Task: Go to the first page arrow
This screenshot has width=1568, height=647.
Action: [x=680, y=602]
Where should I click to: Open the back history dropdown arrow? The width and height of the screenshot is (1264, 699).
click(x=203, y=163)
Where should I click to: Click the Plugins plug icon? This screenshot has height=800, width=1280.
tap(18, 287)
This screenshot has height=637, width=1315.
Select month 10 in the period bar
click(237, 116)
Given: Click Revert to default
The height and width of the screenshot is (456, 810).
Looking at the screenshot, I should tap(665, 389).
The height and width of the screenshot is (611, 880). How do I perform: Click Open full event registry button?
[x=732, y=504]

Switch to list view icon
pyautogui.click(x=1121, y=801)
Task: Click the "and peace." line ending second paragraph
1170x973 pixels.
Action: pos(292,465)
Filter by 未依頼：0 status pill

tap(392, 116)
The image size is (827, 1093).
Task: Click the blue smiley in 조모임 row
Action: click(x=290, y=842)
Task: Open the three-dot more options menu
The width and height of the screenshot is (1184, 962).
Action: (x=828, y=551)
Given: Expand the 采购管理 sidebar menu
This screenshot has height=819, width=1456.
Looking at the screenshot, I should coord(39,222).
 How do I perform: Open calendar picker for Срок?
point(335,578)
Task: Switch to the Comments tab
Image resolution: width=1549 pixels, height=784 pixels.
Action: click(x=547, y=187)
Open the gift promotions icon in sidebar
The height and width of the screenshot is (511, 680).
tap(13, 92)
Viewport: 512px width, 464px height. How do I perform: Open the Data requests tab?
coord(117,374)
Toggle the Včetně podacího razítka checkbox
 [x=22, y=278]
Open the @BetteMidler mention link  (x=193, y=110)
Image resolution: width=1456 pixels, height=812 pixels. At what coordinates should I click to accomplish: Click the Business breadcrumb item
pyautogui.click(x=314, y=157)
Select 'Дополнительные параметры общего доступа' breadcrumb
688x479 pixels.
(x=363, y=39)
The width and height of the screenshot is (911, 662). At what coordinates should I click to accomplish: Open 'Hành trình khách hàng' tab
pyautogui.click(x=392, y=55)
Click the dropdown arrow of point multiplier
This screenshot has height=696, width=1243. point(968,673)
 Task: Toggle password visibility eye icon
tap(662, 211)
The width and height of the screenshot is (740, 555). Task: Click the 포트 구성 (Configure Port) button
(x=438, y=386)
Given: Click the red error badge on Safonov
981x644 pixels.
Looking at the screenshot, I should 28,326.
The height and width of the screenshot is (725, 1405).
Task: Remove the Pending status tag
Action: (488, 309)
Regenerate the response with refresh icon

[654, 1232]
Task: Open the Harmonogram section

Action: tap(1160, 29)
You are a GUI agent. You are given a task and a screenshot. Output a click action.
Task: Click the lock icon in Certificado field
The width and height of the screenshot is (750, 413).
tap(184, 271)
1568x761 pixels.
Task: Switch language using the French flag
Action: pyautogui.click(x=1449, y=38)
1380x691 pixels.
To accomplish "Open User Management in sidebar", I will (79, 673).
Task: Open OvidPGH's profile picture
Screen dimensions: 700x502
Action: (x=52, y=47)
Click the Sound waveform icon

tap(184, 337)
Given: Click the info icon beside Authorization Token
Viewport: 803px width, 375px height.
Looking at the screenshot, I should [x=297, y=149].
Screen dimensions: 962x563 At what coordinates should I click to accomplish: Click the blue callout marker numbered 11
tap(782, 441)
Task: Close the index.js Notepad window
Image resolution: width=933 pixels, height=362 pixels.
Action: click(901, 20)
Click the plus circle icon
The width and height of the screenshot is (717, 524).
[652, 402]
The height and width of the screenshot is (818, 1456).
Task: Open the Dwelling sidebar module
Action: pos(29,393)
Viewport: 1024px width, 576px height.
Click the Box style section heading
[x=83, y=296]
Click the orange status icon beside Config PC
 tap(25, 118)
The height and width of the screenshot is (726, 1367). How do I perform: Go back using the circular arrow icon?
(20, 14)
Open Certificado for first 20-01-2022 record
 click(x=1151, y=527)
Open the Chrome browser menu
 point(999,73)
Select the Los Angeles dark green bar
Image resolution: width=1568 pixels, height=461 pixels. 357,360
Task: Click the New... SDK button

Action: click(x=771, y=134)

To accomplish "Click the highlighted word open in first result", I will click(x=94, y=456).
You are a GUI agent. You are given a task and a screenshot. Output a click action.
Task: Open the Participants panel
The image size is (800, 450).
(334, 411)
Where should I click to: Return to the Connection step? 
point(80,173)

§ §

Set the data down again in full. Keep it exact.

:: YOUR SOLUTION ::
Task: Go to the first page arrow
This screenshot has width=1568, height=647.
Action: [x=680, y=602]
Where should I click to: Open the back history dropdown arrow? The width and height of the screenshot is (1264, 699).
click(x=203, y=163)
Where should I click to: Click the Plugins plug icon? This screenshot has height=800, width=1280.
tap(18, 287)
This screenshot has height=637, width=1315.
Select month 10 in the period bar
click(237, 116)
Given: Click Revert to default
The height and width of the screenshot is (456, 810).
Looking at the screenshot, I should tap(665, 389).
The height and width of the screenshot is (611, 880). How do I perform: Click Open full event registry button?
[x=732, y=504]

Switch to list view icon
pyautogui.click(x=1121, y=801)
Task: Click the "and peace." line ending second paragraph
1170x973 pixels.
Action: pos(292,465)
Filter by 未依頼：0 status pill

tap(392, 116)
The image size is (827, 1093).
Task: Click the blue smiley in 조모임 row
Action: click(x=290, y=842)
Task: Open the three-dot more options menu
The width and height of the screenshot is (1184, 962).
Action: (x=828, y=551)
Given: Expand the 采购管理 sidebar menu
This screenshot has height=819, width=1456.
Looking at the screenshot, I should coord(39,222).
 How do I perform: Open calendar picker for Срок?
point(335,578)
Task: Switch to the Comments tab
Image resolution: width=1549 pixels, height=784 pixels.
Action: click(x=547, y=187)
Open the gift promotions icon in sidebar
The height and width of the screenshot is (511, 680).
tap(13, 92)
Viewport: 512px width, 464px height. How do I perform: Open the Data requests tab?
coord(117,374)
Toggle the Včetně podacího razítka checkbox
 [x=22, y=278]
Open the @BetteMidler mention link  (x=193, y=110)
Image resolution: width=1456 pixels, height=812 pixels. At what coordinates should I click to accomplish: Click the Business breadcrumb item
pyautogui.click(x=314, y=157)
Select 'Дополнительные параметры общего доступа' breadcrumb
688x479 pixels.
(x=363, y=39)
The width and height of the screenshot is (911, 662). At what coordinates should I click to accomplish: Open 'Hành trình khách hàng' tab
pyautogui.click(x=392, y=55)
Click the dropdown arrow of point multiplier
This screenshot has height=696, width=1243. point(968,673)
 Task: Toggle password visibility eye icon
tap(662, 211)
The width and height of the screenshot is (740, 555). Task: Click the 포트 구성 (Configure Port) button
(x=438, y=386)
Given: Click the red error badge on Safonov
981x644 pixels.
Looking at the screenshot, I should 28,326.
The height and width of the screenshot is (725, 1405).
Task: Remove the Pending status tag
Action: (488, 309)
Regenerate the response with refresh icon

[654, 1232]
Task: Open the Harmonogram section

Action: tap(1160, 29)
You are a GUI agent. You are given a task and a screenshot. Output a click action.
Task: Click the lock icon in Certificado field
The width and height of the screenshot is (750, 413).
tap(184, 271)
1568x761 pixels.
Task: Switch language using the French flag
Action: pyautogui.click(x=1449, y=38)
1380x691 pixels.
To accomplish "Open User Management in sidebar", I will (79, 673).
Task: Open OvidPGH's profile picture
Screen dimensions: 700x502
Action: (x=52, y=47)
Click the Sound waveform icon

tap(184, 337)
Given: Click the info icon beside Authorization Token
Viewport: 803px width, 375px height.
Looking at the screenshot, I should [x=297, y=149].
Screen dimensions: 962x563 At what coordinates should I click to accomplish: Click the blue callout marker numbered 11
tap(782, 441)
Task: Close the index.js Notepad window
Image resolution: width=933 pixels, height=362 pixels.
Action: click(901, 20)
Click the plus circle icon
The width and height of the screenshot is (717, 524).
[652, 402]
The height and width of the screenshot is (818, 1456).
Task: Open the Dwelling sidebar module
Action: pos(29,393)
Viewport: 1024px width, 576px height.
Click the Box style section heading
[x=83, y=296]
Click the orange status icon beside Config PC
 tap(25, 118)
The height and width of the screenshot is (726, 1367). How do I perform: Go back using the circular arrow icon?
(20, 14)
Open Certificado for first 20-01-2022 record
 click(x=1151, y=527)
Open the Chrome browser menu
 point(999,73)
Select the Los Angeles dark green bar
Image resolution: width=1568 pixels, height=461 pixels. 357,360
Task: Click the New... SDK button

Action: click(x=771, y=134)

To accomplish "Click the highlighted word open in first result", I will click(x=94, y=456).
You are a GUI agent. You are given a task and a screenshot. Output a click action.
Task: Open the Participants panel
The image size is (800, 450).
(334, 411)
Where should I click to: Return to the Connection step? 
point(80,173)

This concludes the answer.